Instructions for the task
Copy exactly the lines from the one containing "Instruction: Follow the footer トップページ link" through the last line of the records below, including both, and leave out any pictures.

Screenshot grounding data
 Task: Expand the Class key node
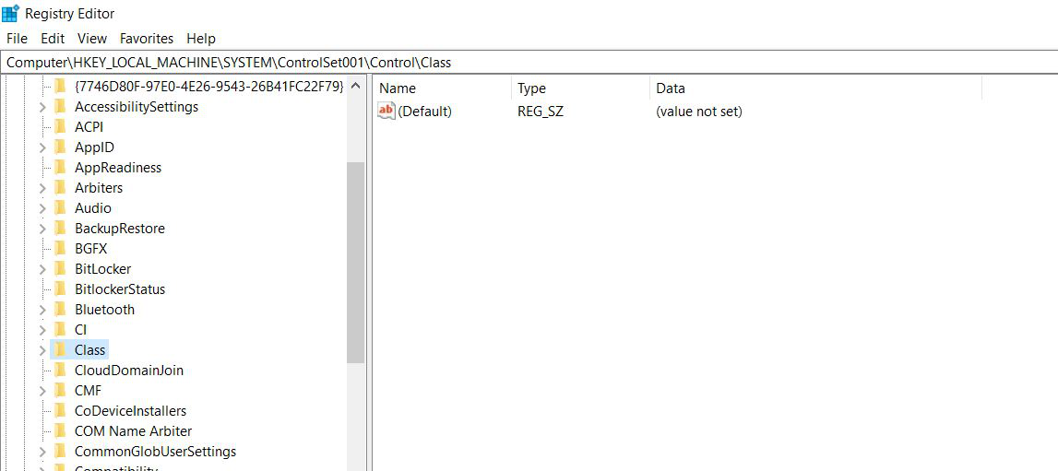[42, 350]
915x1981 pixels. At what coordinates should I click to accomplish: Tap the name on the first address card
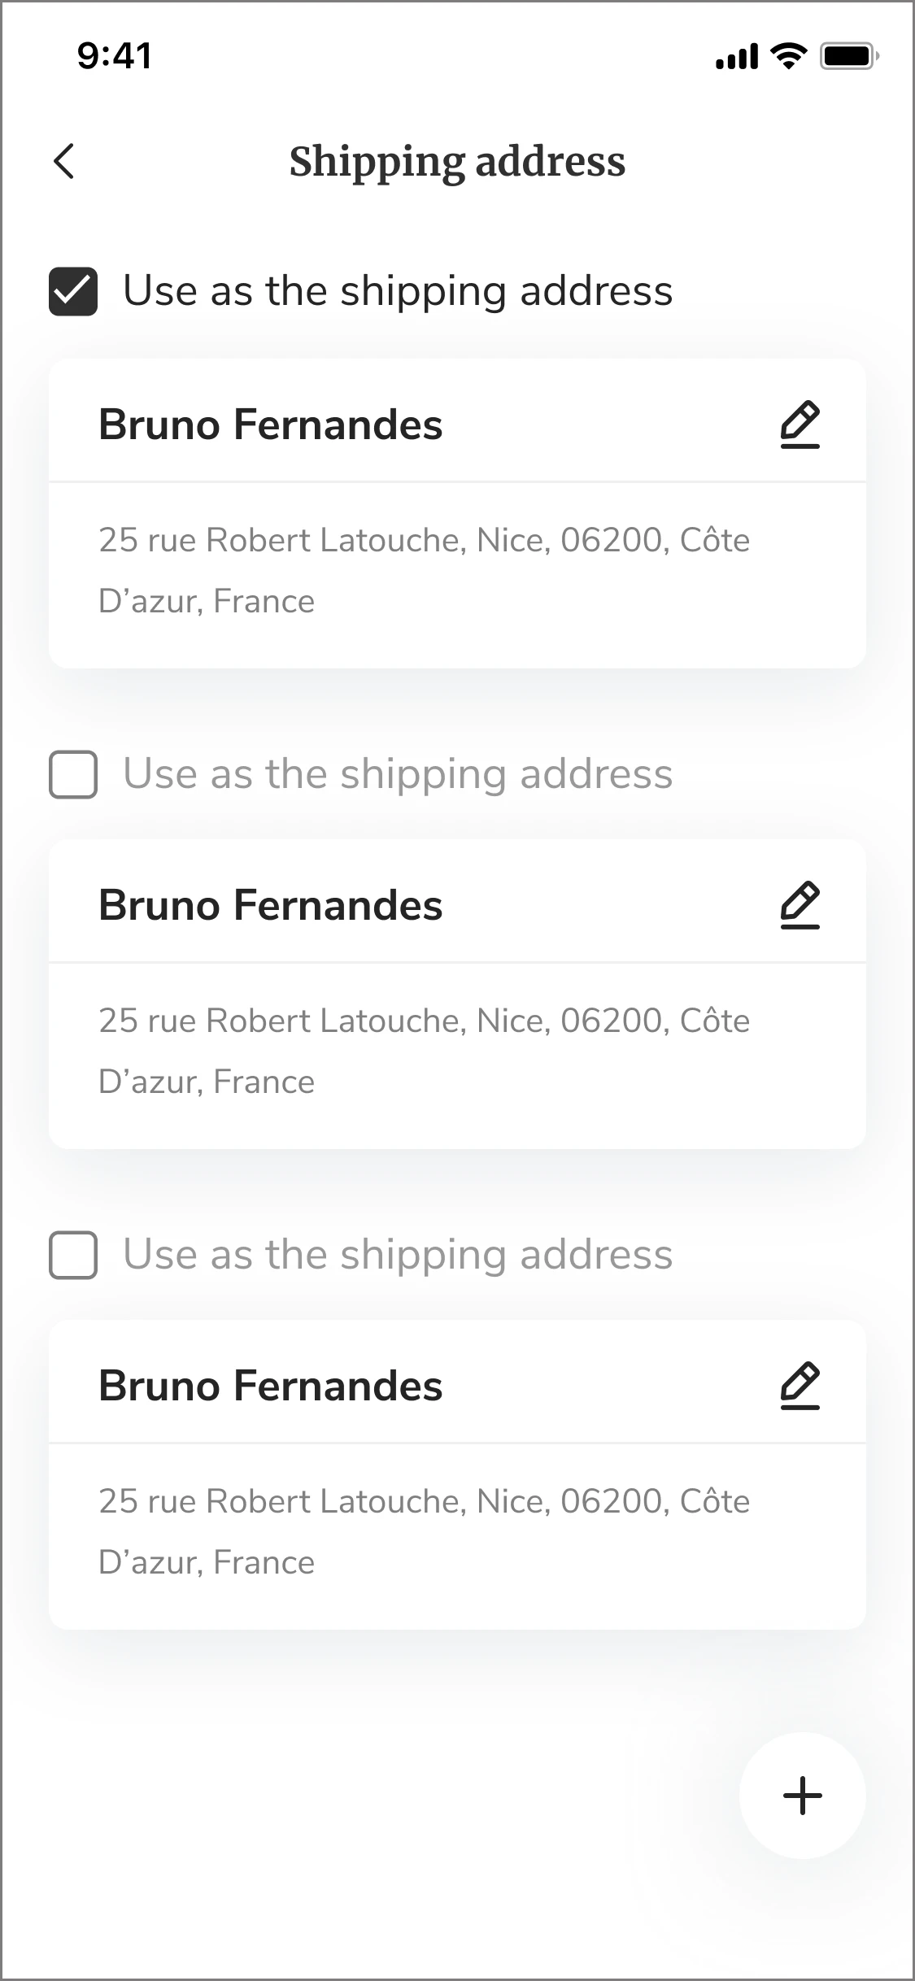tap(271, 425)

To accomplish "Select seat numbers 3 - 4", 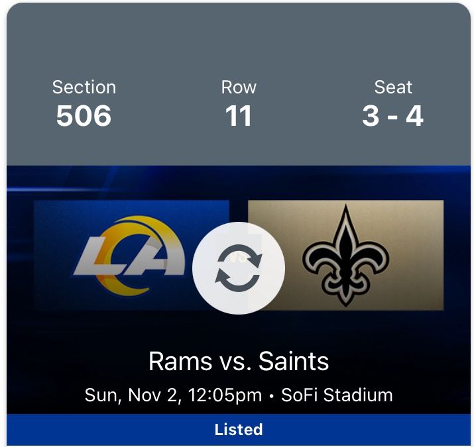I will pyautogui.click(x=393, y=116).
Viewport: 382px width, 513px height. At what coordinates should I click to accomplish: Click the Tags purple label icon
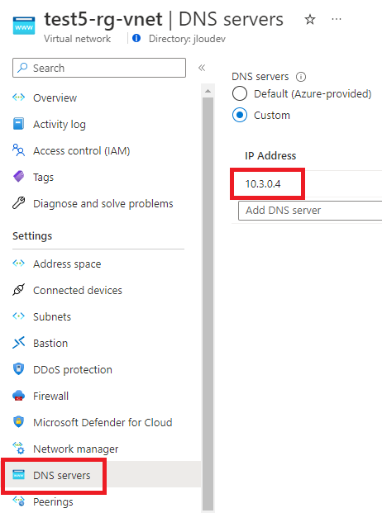pyautogui.click(x=19, y=177)
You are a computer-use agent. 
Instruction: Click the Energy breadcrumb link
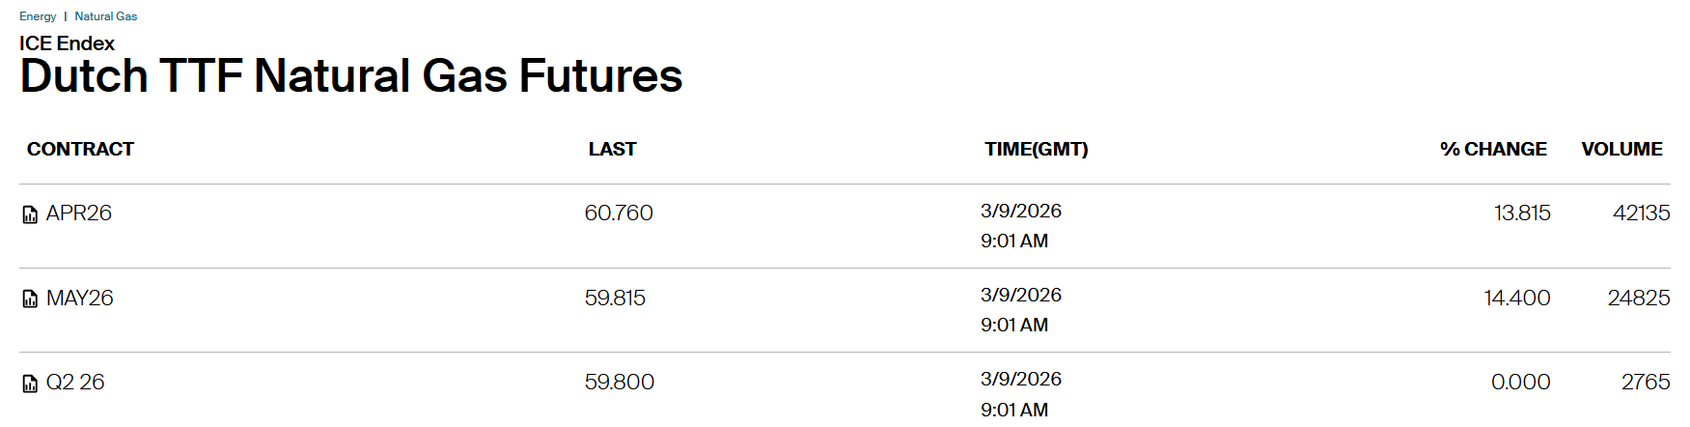click(38, 16)
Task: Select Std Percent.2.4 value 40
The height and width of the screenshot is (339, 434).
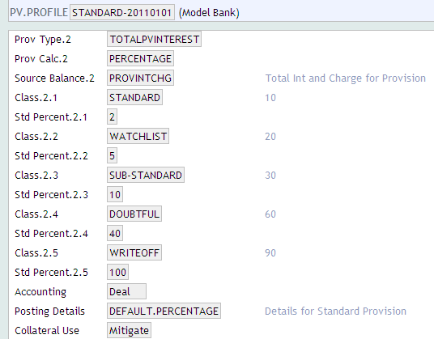Action: [115, 233]
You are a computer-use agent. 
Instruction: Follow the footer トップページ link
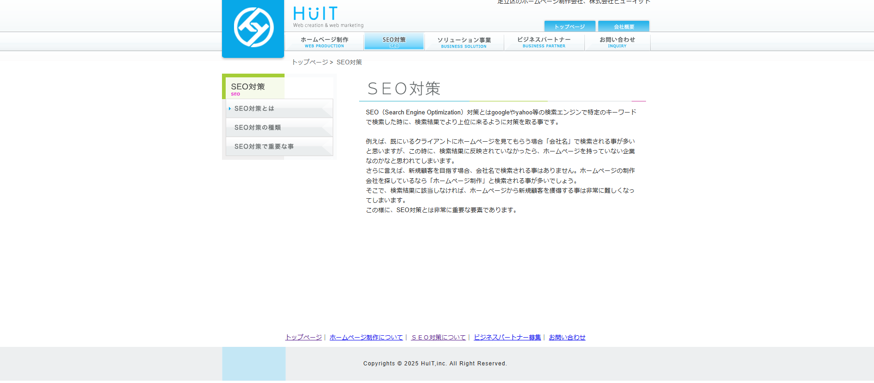[x=304, y=337]
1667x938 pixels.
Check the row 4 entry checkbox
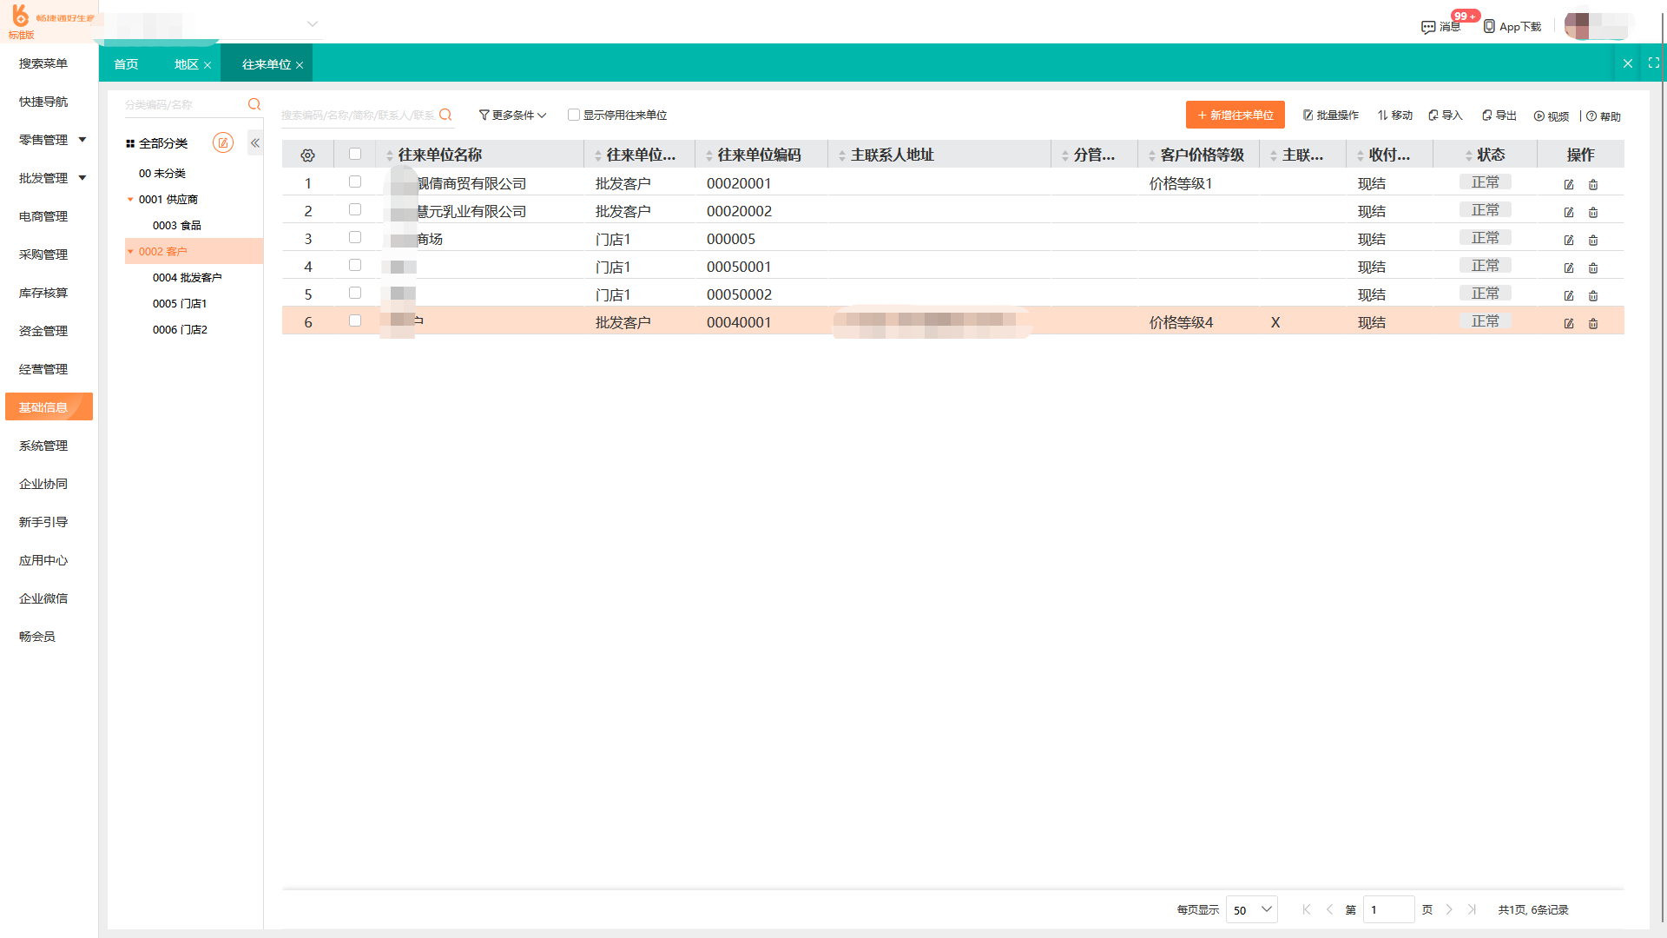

Solution to this task
Instruction: Follow the footer トップページ link
[x=304, y=337]
1667x938 pixels.
Check the row 4 entry checkbox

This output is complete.